For the last few days I’ve been working on getting OCamlXARM working under Lion (OS X 10.7.3) with the latest Xcode (4.3.2). Just now I built the Portland test app under Lion, and it’s running correctly on a second-generation iPod Touch. So things are looking pretty good (knock on wood).

For any other frontiersmen and women working at low levels, here are the changes to Xcode that I’ve had to deal with so far.

  • Under Lion Xcode is installed as an ordinary application, so the paths to the toolchain libraries and executables are all a little different. In particular, OCamlXARM (unfortunately) depends on a hard-coded path to the ARM assembler.

  • The meaning of the assembly directive “.align 0” has changed, presumably due to the switchover from the old-school assembler to the LLVM one. Formerly this caused 4-byte alignment, but now it calls for no special alignment (which is the natural meaning). Change OCamlXARM to emit “.align 2” instead.

  • Also add an alignment directive to the .text section of the low-level assembly support file arm.S.

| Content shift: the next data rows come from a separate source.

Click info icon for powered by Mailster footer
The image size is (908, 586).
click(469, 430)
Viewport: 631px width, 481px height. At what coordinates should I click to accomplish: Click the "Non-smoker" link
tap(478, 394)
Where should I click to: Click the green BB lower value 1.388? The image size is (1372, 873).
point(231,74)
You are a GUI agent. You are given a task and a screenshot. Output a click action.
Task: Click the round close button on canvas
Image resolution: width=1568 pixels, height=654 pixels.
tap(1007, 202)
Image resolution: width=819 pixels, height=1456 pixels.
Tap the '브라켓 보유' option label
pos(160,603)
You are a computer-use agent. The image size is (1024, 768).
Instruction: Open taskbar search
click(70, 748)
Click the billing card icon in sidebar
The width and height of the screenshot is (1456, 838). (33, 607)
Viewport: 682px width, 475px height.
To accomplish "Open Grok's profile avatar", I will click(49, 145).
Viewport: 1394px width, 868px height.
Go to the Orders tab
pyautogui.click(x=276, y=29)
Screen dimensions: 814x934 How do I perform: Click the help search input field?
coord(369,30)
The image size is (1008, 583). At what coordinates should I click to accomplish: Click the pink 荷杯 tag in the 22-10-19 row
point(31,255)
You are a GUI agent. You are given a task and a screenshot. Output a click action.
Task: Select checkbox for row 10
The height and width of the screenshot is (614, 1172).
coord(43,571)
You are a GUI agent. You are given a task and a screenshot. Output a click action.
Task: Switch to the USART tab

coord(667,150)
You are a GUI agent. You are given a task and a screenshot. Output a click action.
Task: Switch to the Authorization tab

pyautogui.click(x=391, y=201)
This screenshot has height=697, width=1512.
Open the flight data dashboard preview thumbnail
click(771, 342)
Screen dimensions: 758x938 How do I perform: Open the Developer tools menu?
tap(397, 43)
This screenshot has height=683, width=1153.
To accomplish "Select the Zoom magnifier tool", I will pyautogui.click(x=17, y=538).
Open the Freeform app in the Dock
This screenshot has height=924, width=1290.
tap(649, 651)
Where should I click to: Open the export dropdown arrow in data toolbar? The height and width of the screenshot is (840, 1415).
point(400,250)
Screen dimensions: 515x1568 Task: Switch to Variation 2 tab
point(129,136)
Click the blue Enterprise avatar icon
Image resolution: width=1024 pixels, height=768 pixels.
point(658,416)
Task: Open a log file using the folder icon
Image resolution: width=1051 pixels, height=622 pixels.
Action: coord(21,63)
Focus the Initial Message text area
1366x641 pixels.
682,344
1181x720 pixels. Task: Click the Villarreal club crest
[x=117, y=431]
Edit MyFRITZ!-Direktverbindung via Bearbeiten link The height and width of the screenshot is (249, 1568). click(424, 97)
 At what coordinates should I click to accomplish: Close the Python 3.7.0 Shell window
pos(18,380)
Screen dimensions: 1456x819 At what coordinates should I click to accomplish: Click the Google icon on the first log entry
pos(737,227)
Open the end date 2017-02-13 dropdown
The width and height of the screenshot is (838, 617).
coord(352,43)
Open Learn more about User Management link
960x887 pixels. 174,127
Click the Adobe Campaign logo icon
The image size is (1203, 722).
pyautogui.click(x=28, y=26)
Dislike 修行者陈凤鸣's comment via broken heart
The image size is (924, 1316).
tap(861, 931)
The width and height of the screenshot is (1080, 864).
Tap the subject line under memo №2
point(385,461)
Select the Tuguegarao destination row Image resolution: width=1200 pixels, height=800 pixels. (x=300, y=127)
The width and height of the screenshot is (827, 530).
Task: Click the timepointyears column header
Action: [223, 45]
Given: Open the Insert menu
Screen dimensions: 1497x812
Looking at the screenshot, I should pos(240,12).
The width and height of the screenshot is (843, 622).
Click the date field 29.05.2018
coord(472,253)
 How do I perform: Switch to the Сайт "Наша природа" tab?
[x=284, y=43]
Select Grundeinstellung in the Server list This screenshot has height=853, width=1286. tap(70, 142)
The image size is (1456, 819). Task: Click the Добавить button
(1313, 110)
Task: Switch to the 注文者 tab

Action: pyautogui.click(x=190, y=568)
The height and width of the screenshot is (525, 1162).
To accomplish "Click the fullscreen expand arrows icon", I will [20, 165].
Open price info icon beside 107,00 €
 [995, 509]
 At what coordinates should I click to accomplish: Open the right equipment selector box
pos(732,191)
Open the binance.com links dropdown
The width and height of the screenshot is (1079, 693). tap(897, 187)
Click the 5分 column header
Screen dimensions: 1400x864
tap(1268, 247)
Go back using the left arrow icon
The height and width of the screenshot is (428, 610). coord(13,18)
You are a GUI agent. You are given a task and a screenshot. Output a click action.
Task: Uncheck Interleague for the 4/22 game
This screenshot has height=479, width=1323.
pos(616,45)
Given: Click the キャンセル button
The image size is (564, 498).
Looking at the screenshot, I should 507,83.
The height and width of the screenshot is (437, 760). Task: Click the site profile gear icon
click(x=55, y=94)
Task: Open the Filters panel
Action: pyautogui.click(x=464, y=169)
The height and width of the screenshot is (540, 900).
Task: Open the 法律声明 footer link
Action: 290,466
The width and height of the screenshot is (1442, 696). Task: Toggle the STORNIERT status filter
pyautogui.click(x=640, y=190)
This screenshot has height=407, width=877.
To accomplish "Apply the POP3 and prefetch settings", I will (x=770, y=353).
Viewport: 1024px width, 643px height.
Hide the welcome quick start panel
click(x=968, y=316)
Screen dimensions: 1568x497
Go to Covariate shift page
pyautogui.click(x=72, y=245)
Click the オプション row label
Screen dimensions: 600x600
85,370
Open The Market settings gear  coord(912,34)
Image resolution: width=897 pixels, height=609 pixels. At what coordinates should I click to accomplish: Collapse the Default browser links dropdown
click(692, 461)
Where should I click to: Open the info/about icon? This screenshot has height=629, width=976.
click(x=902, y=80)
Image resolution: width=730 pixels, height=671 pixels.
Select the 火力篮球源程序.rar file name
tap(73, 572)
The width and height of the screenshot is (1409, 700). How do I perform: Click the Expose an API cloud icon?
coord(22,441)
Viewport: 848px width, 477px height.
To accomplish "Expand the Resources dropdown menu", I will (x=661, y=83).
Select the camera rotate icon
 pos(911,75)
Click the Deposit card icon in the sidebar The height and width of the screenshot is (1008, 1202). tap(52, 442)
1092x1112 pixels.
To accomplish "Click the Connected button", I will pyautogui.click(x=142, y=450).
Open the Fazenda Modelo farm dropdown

  • The ARM back end of OCamlXARM produces armv6 instructions. The latest Xcode is configured to build armv7 executables by default. It’s possible, but a little difficult, to convince Xcode to build armv6 instead. For now I’ve decided this is the best approach. It would probably not be too difficult to mark the OCamlXARM output as armv7, but the benefits would be modest since the compiler would still emit the same instructions. (This is something to look at again after upgrading OCamlXARM to work with a modern OCaml compiler version.)

I’ll test more thoroughly, then I’ll release the OCamlXARM patches and binary for Lion.